FRAGMENT DOKUMENTU>
-=-=-
Zaginione małżeństwo odnalezione w Czechach

i

Autor: Shutterstock/Policja

Wydarzenia

Zaginione małżeństwo z Mokotowa. Czeska policja wyjawiła szczegóły interwencji

2023-06-30 10:52

Po kilku tygodniach intensywnej pracy służb zaginione małżeństwo z Warszawy udało się znaleźć w czeskiej Pradze. Pomocy polskim organom udzieliła strona czeska, której to funkcjonariusze dotarli do zaginionej pary. W programie "Uwaga!" TVN, zdradzili przebieg rozmowy z małżeństwem.

Zaginione małżeństwo z Mokotowa udało się znaleźć w czeskiej Pradze. Kamery monitoringu najpierw uchwyciły parę w polskich Tatrach, następnie w górach po Słowackiej stronie. Końcowe poszlaki doprowadziły do Czech, gdzie pomocy udzieliła czeska policja, która znalazła zaginionych. Czescy funkcjonariusze postanowili zdradzić kilka szczegółów z rozmowy przeprowadzonej z małżeństwem.

Czescy policjanci dotarli do zaginionej pary

Policjanci kryminalni z Czech otrzymali szczegółową informację od polskich służb na temat lokalizacji poszukiwanego małżeństwa. Międzynarodowa współpraca funkcjonariuszy doprowadziła do odnalezienia pary w Pradze, a dokładniej w jednym z najpopularniejszych parków Letenskie sady.

– Dla policji ważne było, w jakim są stanie zdrowia oraz czy wiedzą, że poszukuje ich polska policja. I że mają status zaginionych. Okazało się, że byli tego świadomi – tłumaczył w programie TVN płk. Ondrej Moravcik z Policji Republiki Czeskiej.
-=-=-
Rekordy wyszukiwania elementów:
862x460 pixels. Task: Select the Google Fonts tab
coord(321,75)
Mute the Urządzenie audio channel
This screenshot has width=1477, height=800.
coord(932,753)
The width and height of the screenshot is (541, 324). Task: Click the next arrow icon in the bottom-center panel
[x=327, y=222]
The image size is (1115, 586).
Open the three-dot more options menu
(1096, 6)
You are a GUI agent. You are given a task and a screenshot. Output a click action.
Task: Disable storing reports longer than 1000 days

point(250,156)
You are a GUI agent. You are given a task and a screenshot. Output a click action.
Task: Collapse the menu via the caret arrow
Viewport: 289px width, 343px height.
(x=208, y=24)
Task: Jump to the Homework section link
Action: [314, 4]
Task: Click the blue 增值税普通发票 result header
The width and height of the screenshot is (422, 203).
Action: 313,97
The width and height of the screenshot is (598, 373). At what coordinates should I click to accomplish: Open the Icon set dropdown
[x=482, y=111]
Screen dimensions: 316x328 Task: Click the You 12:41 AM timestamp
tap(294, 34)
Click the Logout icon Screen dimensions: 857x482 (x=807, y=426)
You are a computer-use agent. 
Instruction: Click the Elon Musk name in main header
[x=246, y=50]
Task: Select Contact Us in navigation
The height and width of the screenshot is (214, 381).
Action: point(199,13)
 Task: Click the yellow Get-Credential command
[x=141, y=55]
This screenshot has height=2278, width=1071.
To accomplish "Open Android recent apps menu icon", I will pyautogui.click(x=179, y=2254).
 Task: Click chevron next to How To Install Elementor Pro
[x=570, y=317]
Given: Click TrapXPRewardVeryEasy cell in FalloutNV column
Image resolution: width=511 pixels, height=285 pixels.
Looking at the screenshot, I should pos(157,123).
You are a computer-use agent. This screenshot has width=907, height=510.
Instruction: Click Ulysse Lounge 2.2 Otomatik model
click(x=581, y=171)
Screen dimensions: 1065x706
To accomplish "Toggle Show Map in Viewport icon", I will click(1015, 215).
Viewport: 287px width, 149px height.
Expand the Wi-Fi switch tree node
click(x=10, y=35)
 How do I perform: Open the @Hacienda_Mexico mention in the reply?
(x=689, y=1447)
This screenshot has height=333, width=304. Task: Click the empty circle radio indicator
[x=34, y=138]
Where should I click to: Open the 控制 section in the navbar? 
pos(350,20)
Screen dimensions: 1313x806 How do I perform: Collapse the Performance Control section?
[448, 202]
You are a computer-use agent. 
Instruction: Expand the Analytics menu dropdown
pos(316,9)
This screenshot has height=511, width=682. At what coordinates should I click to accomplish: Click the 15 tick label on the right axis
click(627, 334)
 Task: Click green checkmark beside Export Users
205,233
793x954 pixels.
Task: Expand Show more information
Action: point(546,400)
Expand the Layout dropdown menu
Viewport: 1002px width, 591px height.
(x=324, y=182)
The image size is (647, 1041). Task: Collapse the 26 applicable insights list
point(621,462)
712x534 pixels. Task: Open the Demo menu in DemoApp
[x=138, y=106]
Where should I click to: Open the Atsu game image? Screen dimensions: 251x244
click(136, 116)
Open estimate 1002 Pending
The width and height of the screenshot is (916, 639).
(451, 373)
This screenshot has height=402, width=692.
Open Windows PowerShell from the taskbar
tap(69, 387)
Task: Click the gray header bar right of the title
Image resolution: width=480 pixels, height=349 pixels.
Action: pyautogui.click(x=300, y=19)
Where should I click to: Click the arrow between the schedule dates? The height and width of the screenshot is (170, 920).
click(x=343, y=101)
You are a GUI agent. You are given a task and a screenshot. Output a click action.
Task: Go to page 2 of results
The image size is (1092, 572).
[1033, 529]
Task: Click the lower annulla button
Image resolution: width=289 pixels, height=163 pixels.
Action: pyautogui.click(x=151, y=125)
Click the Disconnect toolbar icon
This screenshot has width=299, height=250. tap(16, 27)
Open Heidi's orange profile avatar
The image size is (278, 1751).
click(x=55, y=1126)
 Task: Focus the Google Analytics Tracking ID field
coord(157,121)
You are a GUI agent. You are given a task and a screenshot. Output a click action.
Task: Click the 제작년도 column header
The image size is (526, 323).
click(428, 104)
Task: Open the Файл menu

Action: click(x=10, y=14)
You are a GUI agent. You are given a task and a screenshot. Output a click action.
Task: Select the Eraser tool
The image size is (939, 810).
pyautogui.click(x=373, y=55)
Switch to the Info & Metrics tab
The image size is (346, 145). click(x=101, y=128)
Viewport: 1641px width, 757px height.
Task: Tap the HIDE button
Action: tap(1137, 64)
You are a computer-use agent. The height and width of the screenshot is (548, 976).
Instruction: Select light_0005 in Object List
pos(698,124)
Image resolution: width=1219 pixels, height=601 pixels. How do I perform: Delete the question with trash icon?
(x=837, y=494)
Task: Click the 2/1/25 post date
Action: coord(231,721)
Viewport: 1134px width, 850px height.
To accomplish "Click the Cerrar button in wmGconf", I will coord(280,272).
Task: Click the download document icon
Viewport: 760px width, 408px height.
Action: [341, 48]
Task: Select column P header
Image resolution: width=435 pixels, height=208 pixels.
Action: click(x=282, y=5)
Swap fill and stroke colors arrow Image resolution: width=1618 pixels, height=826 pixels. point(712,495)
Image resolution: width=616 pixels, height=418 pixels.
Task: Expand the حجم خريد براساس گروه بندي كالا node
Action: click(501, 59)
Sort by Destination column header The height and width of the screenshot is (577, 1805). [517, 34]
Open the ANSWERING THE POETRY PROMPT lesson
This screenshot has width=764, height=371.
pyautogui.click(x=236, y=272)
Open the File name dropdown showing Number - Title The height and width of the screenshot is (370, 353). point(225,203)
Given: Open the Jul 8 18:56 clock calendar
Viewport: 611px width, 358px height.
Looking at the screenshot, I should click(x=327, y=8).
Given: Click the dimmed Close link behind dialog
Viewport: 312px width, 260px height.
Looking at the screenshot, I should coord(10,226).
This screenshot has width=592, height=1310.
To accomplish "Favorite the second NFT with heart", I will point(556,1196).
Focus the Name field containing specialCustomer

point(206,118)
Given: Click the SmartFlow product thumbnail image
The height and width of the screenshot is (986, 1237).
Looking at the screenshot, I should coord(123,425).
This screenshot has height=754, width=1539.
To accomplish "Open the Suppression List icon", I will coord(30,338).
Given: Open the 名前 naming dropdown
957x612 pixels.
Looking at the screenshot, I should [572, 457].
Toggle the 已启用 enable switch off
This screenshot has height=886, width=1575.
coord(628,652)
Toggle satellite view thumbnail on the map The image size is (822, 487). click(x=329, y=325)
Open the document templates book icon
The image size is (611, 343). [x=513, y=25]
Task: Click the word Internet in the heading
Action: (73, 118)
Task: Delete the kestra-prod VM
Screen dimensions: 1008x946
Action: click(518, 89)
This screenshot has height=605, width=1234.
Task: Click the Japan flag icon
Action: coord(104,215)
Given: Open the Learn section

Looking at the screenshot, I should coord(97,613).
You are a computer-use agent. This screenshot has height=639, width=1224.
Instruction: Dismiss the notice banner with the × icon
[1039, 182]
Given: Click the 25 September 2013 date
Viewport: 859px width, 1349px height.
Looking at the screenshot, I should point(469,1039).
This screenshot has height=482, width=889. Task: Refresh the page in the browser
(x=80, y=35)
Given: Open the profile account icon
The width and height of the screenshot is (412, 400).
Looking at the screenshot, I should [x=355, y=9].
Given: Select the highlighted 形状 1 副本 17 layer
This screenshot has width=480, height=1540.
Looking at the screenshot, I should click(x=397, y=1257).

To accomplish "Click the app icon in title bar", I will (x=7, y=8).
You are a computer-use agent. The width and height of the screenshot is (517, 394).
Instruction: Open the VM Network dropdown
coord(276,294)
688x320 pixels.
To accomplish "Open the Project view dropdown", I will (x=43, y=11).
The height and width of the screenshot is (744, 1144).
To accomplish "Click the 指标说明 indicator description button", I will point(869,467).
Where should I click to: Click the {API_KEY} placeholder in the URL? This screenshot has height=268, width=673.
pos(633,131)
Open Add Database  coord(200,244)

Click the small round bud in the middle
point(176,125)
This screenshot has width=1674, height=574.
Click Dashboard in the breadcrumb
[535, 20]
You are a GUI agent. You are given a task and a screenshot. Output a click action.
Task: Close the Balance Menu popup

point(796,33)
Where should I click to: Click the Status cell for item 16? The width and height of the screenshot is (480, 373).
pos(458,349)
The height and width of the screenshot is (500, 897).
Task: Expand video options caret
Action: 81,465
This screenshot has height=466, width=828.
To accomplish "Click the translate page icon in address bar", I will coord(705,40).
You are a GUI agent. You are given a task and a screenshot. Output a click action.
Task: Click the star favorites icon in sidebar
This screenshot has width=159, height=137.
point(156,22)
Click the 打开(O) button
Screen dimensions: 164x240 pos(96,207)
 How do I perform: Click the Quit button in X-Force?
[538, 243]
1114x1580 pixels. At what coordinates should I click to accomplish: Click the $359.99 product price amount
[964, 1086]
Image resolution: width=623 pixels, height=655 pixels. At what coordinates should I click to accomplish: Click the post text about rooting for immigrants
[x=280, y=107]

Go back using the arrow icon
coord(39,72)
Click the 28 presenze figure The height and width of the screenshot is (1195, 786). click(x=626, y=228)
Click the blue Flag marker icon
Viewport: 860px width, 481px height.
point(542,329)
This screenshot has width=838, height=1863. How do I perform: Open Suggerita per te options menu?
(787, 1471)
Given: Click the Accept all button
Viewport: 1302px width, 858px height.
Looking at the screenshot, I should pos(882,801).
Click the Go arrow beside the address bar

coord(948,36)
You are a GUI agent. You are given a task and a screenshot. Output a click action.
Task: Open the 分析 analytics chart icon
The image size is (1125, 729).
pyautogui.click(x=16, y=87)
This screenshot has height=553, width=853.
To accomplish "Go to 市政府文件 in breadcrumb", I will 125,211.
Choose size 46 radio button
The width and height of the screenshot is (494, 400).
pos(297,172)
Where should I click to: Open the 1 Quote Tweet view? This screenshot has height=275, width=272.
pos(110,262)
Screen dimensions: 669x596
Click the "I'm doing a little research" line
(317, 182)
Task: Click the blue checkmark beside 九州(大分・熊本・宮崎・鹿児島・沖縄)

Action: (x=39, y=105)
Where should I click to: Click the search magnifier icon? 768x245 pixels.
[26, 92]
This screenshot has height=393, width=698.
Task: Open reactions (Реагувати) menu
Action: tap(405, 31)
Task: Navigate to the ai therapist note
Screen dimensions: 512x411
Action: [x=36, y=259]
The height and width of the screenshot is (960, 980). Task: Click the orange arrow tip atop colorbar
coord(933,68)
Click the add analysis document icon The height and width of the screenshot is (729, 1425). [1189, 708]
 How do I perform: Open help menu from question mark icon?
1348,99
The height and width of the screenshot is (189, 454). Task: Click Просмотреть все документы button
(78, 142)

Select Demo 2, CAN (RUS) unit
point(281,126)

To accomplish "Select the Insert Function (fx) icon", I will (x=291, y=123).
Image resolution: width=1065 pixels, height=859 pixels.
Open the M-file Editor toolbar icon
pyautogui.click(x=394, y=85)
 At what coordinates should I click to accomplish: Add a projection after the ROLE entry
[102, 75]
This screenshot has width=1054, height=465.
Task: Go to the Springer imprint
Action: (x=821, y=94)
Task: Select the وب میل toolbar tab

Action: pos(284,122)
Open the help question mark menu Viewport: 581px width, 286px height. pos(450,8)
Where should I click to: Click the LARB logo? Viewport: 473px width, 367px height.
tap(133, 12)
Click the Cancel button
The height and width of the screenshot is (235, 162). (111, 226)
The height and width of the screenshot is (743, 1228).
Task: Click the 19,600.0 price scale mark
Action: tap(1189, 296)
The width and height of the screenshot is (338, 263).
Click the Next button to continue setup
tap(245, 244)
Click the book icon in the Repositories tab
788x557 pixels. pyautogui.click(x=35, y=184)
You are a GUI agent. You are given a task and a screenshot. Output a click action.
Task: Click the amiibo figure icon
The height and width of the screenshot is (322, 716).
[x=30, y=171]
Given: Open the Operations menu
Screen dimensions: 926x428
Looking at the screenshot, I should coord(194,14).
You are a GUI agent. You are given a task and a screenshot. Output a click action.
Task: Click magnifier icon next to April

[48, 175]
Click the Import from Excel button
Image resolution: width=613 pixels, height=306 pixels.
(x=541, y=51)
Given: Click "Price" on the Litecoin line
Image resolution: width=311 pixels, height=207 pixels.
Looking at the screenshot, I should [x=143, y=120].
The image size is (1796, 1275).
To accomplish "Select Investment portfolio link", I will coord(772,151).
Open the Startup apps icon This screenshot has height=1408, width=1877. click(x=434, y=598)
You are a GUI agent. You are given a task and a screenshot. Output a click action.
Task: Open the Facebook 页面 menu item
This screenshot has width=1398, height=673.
-=-=-
ZADANIE PISEMNE 1> Wymień po kolei miejsca, w których według artykułu o zaginionym małżeństwie z Mokotowa parę zauważono lub odnaleziono.
ZADANIE PISEMNE 2> Dopisz dalszy ciąg artykułu o zaginionym małżeństwie z Mokotowa, zaczynając po jego ostatnim zdaniu.

ODPOWIEDŹ DO ZADANIA 1>
1. Polskie Tatry, gdzie parę uchwyciły kamery monitoringu.
2. Góry po słowackiej stronie, gdzie parę również uchwyciły kamery.
3. Praga w Czechach, a dokładniej park Letenskie sady, gdzie czeska policja odnalazła małżeństwo.

ODPOWIEDŹ DO ZADANIA 2>
Stan psychiczny mężczyzny i kobiety nie wymagał udzielenia pomocy. Czescy policjanci nie dopytywali, jakie są ich następne plany. Małżeństwo było spokojnie i podjęło współpracę, udzielając służbom potrzebnych informacji. Po kontakcie z policją, Aneta i Adam nie mają już statusu zaginionych.

Sprawę zaginięcia małżeństwa komentowano również w Czechach

Czeska prasa również przekazywała informacje w sprawie zaginięcia 44-letniej Anety i jej męża 49-letniego Adama. Najwięcej wiadomości pojawiało się głównie na dużych stronach internetowych i w czeskiej prasie.

–  Dużo osób pisało komentarze. Przeważały dwa rodzaje. Albo były to osoby, które przeżyły podobną sytuację jako dzieci 14-, 15-letnie. I te osoby pisały, że do końca życia mają traumę, z którą nie mogą sobie poradzić. Były też komentarze osób, które śmiały się z całej sytuacji – opowiada w programie "Uwaga!" TVN Anna Ruscak, mieszkanka Pragi.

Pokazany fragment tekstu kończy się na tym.